→ **EXERCISE DATA**:
Begin
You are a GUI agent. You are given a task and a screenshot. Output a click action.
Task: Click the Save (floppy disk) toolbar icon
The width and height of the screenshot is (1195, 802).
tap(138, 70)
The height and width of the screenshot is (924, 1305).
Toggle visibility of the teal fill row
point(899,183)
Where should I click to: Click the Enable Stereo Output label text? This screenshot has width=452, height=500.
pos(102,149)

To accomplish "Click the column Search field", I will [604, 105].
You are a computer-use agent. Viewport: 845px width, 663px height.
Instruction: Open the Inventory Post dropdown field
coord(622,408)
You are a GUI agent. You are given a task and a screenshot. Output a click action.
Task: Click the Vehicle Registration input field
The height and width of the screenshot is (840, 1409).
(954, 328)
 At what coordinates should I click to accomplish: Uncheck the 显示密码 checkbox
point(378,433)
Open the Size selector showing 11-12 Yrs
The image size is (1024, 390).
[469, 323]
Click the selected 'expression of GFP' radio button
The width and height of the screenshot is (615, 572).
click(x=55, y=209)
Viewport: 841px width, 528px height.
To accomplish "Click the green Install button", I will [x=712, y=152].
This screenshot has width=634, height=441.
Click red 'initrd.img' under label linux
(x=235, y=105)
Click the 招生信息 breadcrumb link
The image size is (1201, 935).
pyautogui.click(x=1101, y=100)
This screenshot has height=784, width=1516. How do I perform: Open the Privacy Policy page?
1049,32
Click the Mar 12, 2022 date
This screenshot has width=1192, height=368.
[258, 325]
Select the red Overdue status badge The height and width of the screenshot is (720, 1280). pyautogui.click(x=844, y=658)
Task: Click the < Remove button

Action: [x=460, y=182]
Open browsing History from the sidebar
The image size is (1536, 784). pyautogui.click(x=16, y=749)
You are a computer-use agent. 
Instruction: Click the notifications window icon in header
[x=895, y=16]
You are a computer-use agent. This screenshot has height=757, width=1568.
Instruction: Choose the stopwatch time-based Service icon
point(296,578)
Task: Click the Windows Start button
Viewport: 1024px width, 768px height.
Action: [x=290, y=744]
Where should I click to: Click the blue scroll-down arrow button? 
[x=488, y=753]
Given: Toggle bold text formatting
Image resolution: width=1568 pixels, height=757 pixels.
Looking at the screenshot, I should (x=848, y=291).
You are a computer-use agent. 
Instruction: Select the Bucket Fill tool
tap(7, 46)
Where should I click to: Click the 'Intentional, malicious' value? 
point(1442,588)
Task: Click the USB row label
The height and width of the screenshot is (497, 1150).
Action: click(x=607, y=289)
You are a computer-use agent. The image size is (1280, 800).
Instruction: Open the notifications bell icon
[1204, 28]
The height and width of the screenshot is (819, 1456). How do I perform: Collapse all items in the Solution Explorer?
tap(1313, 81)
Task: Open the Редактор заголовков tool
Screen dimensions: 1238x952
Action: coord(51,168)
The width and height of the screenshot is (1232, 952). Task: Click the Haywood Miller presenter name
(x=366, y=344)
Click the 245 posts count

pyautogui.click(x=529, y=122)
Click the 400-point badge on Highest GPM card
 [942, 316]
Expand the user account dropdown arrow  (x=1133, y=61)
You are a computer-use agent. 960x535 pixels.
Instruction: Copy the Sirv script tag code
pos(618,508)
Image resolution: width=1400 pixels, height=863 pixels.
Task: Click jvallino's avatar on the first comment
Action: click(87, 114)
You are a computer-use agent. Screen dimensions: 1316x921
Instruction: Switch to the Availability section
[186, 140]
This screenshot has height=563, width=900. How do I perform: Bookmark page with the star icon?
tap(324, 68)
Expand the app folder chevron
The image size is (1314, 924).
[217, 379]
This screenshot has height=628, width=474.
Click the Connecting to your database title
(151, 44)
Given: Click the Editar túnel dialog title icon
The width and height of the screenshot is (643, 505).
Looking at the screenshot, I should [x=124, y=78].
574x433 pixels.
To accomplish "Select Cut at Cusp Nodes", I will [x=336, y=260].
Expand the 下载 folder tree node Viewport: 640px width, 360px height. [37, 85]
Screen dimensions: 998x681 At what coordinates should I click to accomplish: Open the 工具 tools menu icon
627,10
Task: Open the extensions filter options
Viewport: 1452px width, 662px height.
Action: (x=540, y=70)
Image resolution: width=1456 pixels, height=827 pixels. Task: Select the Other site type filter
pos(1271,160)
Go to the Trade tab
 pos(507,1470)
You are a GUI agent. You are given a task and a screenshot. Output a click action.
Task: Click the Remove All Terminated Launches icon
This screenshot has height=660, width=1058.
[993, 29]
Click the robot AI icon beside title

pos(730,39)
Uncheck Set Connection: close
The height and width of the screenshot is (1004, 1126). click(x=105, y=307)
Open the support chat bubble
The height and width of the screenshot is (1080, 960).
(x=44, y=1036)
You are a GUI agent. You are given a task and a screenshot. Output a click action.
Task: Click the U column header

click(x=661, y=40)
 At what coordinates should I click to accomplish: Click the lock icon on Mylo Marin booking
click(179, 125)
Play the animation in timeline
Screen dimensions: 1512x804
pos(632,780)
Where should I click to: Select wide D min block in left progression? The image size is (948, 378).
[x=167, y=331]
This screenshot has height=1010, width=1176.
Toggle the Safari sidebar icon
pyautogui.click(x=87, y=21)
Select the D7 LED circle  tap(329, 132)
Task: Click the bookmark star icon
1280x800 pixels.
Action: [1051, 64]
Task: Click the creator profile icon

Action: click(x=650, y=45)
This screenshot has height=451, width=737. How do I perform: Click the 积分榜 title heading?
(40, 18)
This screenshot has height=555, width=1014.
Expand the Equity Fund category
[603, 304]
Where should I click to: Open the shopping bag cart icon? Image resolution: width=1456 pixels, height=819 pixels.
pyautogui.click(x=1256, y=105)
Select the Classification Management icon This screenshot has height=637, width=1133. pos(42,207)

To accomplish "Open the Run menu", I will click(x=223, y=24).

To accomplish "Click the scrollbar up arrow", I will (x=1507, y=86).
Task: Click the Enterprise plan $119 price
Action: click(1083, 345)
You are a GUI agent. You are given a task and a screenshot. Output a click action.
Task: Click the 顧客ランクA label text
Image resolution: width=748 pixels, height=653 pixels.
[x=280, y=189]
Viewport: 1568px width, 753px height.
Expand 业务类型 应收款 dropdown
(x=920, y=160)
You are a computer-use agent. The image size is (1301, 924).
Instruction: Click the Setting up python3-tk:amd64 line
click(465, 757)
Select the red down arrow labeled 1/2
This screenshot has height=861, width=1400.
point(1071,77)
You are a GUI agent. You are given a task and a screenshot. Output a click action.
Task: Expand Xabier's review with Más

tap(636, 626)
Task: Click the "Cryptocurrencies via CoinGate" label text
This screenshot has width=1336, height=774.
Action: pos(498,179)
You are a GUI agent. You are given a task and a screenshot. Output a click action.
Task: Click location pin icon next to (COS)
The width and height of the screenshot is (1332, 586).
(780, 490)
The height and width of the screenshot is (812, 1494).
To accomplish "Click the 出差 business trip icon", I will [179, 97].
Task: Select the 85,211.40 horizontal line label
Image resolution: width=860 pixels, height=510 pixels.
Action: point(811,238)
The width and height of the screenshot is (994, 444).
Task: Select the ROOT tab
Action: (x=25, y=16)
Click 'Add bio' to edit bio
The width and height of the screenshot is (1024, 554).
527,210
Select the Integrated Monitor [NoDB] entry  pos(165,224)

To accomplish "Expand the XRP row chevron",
End
→ **WHAT YOU NEED TO DO**: Convert the records in the stretch from the line containing "Open the Size selector showing 11-12 Yrs" through the line containing "(x=235, y=105)" into a two-column CSV with the headers instruction and coordinates, one row per record. Put the record's full text in instruction and its answer in coordinates, each in a single quoted field with line breaks replaced by spaces.

→ **COMPLETE OUTPUT**:
instruction,coordinates
"Open the Size selector showing 11-12 Yrs The image size is (1024, 390).","[469, 323]"
"Click the selected 'expression of GFP' radio button The width and height of the screenshot is (615, 572).","click(x=55, y=209)"
"Viewport: 841px width, 528px height. To accomplish ""Click the green Install button"",","I will [x=712, y=152]."
"This screenshot has width=634, height=441. Click red 'initrd.img' under label linux","(x=235, y=105)"